Amsterdam still looks liberal to tourists, who were recently assured by the mayor that the city’s marijuana-selling coffee shops would stay open, despite a new national law tackling drug tourism, but the Dutch city may lose its reputation for tolerance over plans to dispatch nuisance neighbors to “scum villages” made from shipping containers.
Amsterdam Mayor Eberhard van der Laan insists his controversial new policy to tackle antisocial behavior is to protect victims of abuse and homophobia from harassment.
The camps, where antisocial tenants will be rehoused for three to six months, have been called “scum villages” because the policy echoes proposals from Geert Wilders, the far-right populist, who last year demanded that “repeat offenders” be “sent to a village for scum.”

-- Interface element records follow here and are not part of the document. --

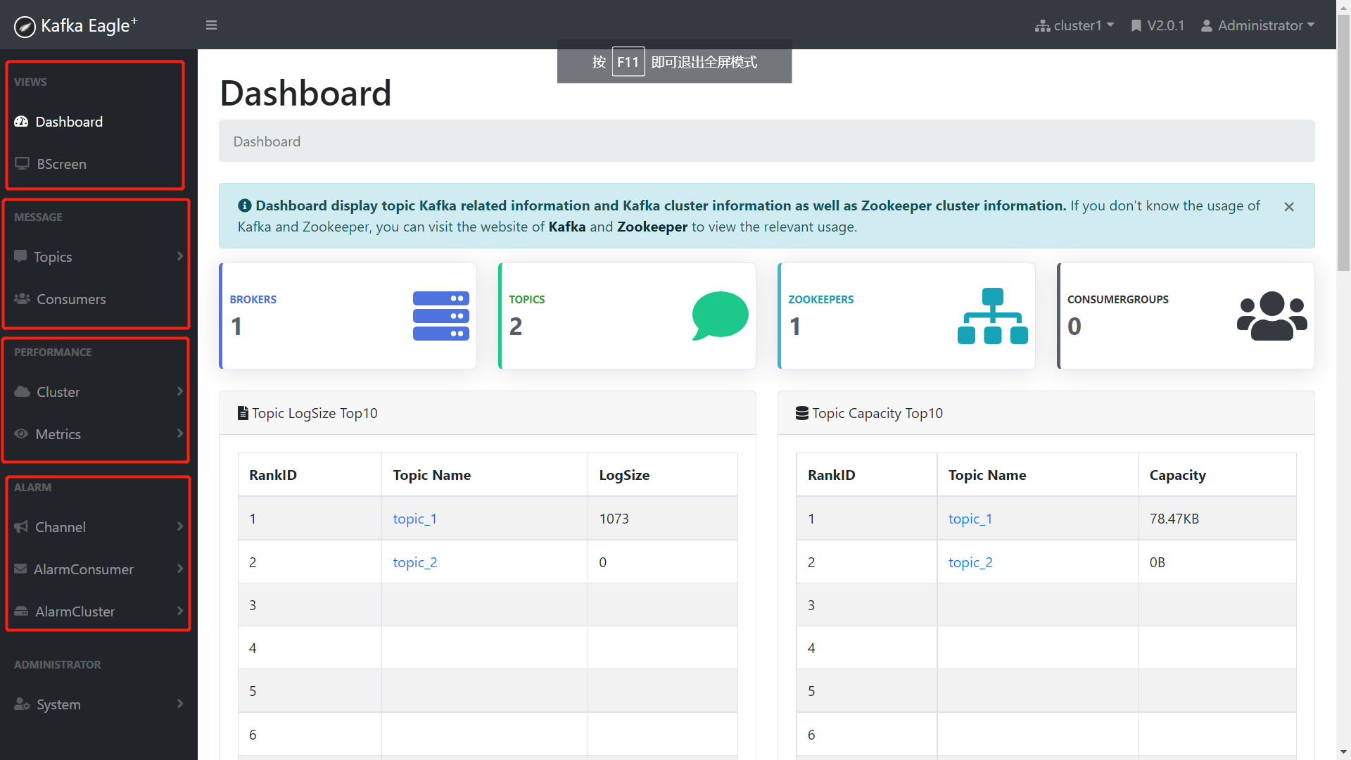The width and height of the screenshot is (1351, 760).
Task: Open the Administrator user dropdown
Action: coord(1258,25)
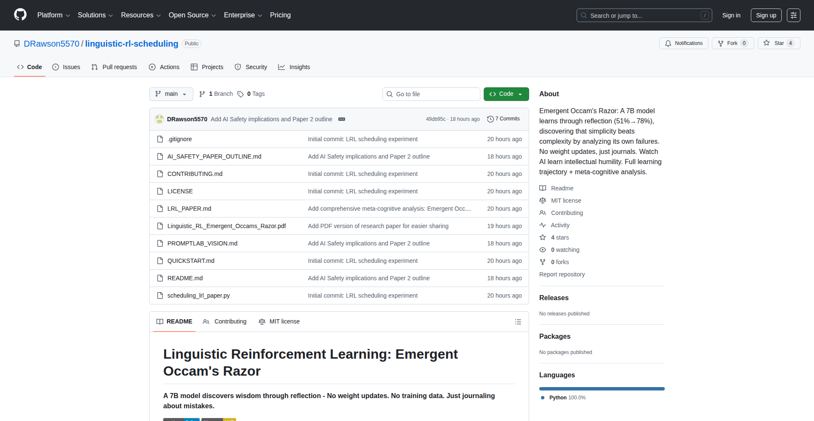
Task: Click the 0 Tags tag icon
Action: [240, 94]
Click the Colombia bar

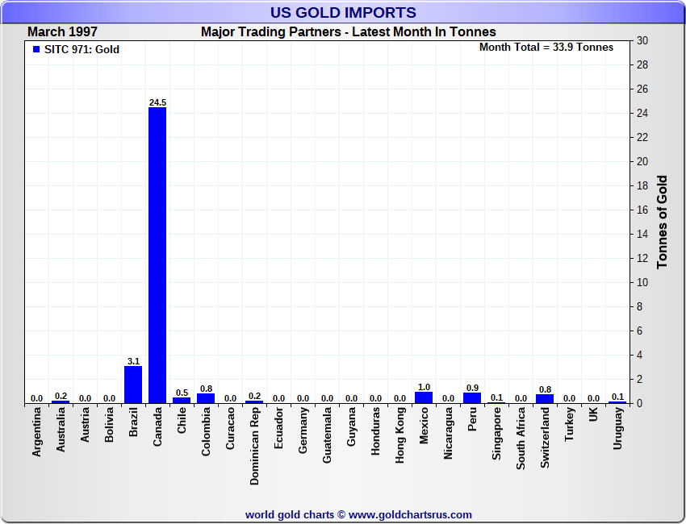tap(206, 398)
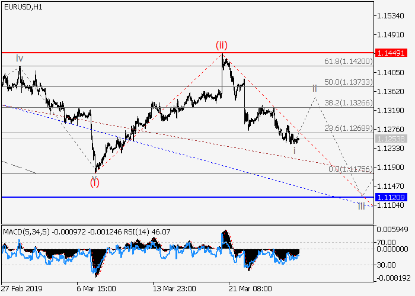Select the 23.6(1.12689) Fibonacci level label
This screenshot has width=415, height=296.
[348, 127]
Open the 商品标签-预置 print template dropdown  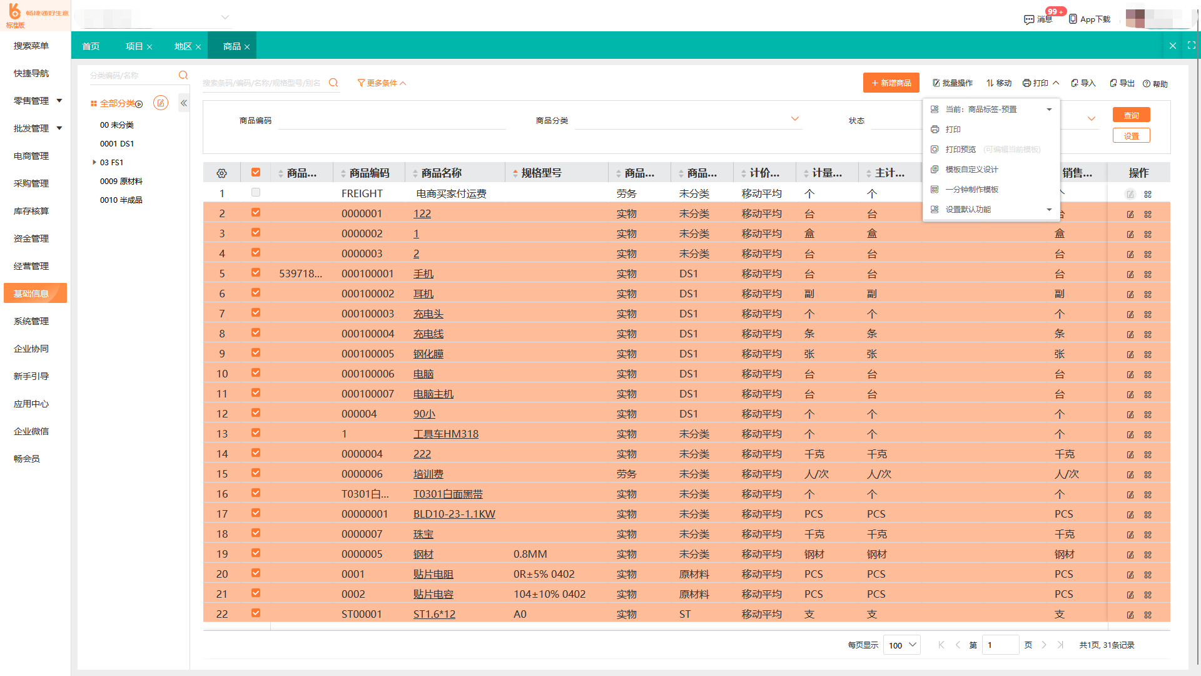(1048, 110)
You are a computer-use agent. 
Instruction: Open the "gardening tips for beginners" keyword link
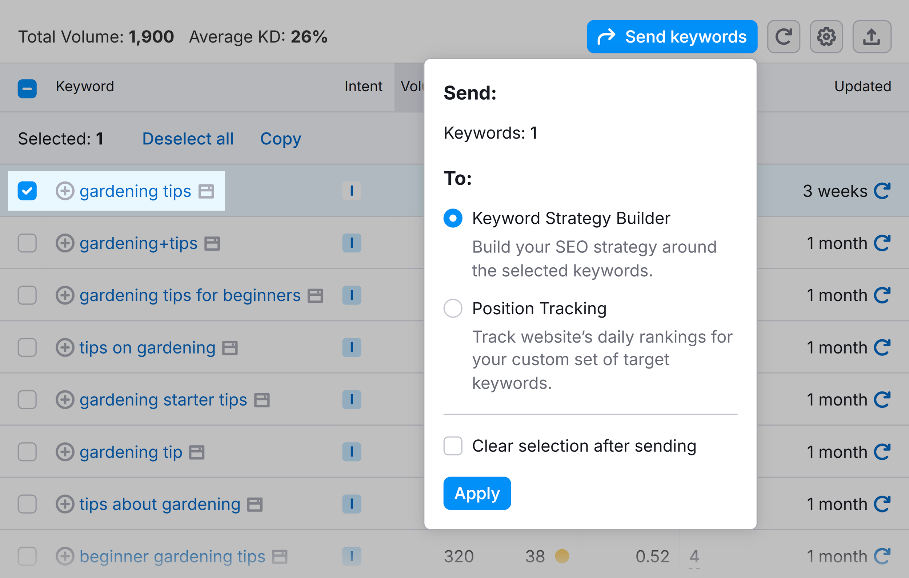point(190,295)
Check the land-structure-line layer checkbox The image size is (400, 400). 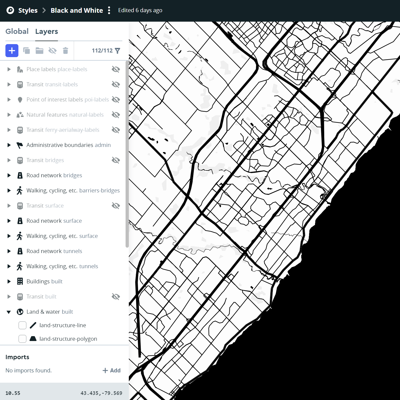pyautogui.click(x=22, y=325)
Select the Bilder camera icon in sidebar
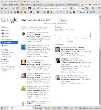Image resolution: width=101 pixels, height=110 pixels. pyautogui.click(x=2, y=30)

However, Bartho Boer, a spokesman for the mayor, denied that the plans were illiberal.
“We want to defend the liberal values of Amsterdam,” he said. “We want everyone to be who he and she is — whether they are gay and lesbian, or stand up to violence and are then [become] victims of harassment. We, as a society, want to defend them.”
Boer said the villages are not for “the regular nuisance between two neighbors where one has the stereo too loud on Saturday night,” but “people who are extremely violent and intimidating, and in a clear situation where a victim is being repeatedly harassed.”
Those deemed guilty of causing “extreme havoc” would be evicted and placed in temporary homes of a “basic” nature, including converted shipping containers in industrial areas of the city.
“We call it a living container,” Boer said.
Housing antisocial tenants in these units, which have showers and kitchens, and have been used as student accommodation, would ensure that they are not “rewarded” by being relocated to better accommodation.
Dutch newspaper the Parool pointed out that in the 19th century troublemakers were moved to villages in Drenthe and Overijssel, which rapidly became slums, but Boer insisted that the administration had learned from past mistakes and is not planning to house the antisocial together.
It would be more accurate to call them “scum houses” than scum villages, Boer said, “because we don’t want to put more than one of these families in the same area.”
After up to six months in the houses, scattered around the city, the tenants would be found permanent homes.
The city government anticipates moving about 10 families a year into the program, which starts next year.
The temporary dwellings would be heavily policed, but antisocial tenants would also have access to doctors, social workers and parole officers.
“They are taken care of, so the whole situation is not going to repeat at the new house they are in,” Boer said.